Showing posts with label herb butter. Show all posts
Showing posts with label herb butter. Show all posts

Tuesday, February 24, 2015

Two Tablespoons of Butter Convert Leftover Bits of "This and That" into Gourmet-Worthy Dinner


Herb Butter: 
Sauted onions, garlic, and celery with dried basil and diced parsley 

If you've been following our February is National Potluck Month posts you may be thinking, "I've seen this dish before.  Actually, I saw it yesterday."  

Well, you'd be right. You can scroll down to the previous post to find the simple recipe.This was not the story I planned to tell today, but I discovered with delight that making the herb butter yesterday enabled me to get dinner on the table today in ten minutes. 

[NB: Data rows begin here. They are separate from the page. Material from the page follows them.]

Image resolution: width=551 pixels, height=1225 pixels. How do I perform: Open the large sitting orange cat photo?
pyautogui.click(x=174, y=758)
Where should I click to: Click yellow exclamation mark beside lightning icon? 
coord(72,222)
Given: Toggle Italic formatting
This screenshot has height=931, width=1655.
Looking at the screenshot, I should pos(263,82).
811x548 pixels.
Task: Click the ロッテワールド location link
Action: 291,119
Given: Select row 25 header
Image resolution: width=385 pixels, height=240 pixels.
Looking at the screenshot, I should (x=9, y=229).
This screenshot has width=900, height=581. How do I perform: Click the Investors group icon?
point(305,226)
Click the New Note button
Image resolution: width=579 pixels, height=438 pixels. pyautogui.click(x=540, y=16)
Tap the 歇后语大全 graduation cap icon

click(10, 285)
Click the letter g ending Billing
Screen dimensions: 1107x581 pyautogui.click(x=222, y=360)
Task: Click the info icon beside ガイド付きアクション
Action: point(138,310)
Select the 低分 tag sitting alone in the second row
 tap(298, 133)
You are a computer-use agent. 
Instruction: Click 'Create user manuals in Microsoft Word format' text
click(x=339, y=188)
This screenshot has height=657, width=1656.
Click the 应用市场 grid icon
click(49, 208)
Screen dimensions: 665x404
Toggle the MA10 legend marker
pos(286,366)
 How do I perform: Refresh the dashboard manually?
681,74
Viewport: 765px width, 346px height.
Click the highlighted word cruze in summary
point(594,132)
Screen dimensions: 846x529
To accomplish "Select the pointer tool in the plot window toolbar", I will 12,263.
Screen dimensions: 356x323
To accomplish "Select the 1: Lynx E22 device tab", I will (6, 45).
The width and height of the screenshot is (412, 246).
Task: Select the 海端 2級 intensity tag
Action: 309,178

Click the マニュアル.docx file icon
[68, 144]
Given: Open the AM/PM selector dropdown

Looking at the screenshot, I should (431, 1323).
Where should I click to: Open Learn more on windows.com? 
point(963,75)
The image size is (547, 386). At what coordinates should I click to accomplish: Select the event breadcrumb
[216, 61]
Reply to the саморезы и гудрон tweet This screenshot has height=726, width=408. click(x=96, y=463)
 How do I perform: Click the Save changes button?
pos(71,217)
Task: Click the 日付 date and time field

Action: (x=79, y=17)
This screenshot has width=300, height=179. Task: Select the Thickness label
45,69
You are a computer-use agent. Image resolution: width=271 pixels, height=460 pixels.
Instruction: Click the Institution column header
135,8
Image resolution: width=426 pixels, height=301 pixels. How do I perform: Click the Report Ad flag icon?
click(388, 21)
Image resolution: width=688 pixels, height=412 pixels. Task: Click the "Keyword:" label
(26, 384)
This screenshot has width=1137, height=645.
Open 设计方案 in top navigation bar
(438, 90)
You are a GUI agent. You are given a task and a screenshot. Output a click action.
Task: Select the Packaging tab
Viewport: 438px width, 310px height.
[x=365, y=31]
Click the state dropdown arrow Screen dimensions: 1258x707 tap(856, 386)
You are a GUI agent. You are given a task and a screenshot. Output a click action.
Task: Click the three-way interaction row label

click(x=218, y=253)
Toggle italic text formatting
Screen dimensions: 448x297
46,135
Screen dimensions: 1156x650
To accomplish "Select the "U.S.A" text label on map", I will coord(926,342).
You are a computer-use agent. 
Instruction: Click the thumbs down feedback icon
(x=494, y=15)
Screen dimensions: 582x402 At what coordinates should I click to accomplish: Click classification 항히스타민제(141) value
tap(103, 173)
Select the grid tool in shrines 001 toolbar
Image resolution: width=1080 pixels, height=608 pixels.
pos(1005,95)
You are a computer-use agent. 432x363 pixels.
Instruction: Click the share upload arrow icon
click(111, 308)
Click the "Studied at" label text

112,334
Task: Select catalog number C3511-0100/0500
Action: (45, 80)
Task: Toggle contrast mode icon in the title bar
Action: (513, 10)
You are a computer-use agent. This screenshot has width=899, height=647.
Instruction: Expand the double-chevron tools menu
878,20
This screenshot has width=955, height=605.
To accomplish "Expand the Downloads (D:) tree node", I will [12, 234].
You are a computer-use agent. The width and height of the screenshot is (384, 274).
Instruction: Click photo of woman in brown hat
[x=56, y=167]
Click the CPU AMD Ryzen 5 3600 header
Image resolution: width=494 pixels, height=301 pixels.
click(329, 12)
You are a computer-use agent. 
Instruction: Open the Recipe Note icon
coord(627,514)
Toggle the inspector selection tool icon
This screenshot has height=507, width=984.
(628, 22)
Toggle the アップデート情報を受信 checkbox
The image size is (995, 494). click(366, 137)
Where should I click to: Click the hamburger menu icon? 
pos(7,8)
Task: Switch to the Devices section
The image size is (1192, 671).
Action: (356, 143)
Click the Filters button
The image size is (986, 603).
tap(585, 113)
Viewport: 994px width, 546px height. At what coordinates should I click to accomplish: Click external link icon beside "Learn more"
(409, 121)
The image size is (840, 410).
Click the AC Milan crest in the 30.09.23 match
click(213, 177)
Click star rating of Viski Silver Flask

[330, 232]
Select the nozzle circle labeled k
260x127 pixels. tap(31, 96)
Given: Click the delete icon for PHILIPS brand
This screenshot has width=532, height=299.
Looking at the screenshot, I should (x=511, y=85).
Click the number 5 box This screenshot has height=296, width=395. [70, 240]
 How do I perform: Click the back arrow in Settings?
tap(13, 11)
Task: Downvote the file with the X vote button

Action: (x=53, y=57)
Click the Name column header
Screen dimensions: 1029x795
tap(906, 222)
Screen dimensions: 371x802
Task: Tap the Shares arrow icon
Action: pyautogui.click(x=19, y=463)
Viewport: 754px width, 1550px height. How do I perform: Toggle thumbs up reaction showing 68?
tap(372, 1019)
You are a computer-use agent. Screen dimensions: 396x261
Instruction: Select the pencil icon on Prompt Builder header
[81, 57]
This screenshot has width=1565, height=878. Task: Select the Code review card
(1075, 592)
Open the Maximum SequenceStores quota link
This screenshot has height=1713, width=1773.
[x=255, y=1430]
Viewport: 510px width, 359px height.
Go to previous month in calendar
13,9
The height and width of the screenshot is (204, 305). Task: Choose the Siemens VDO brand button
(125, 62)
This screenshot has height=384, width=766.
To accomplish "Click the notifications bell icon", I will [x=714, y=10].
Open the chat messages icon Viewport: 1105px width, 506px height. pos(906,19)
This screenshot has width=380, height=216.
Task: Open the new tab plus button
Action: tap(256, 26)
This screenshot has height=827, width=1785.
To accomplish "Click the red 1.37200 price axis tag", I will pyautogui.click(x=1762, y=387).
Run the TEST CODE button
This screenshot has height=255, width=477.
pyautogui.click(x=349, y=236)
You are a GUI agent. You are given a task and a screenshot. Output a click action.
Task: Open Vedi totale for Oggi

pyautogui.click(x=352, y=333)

We'd had a larger lunch than normal and so I thought we might just skip supper. But then we both got a bit peckish. I started rummaging about in the fridge and bumped into two small zucchini.  I could saute them in some of the herb butter. So I sliced them and tossed them into a skillet with the butter and cooked over medium heat for a few minutes and then lowered the heat and put on the lid. Needed more than just the zucchini, so I pulled out the last little bit of ham.  I had thought I'd chop and make it into a sandwich spread. Instead, I sliced it thinly and tossed it into the zucchini.  One more look in the fridge uncovered the last bits of asparagus -- maybe ten thin spears that had been "just too much" for dinner two nights ago. So into the skillet they went, too. 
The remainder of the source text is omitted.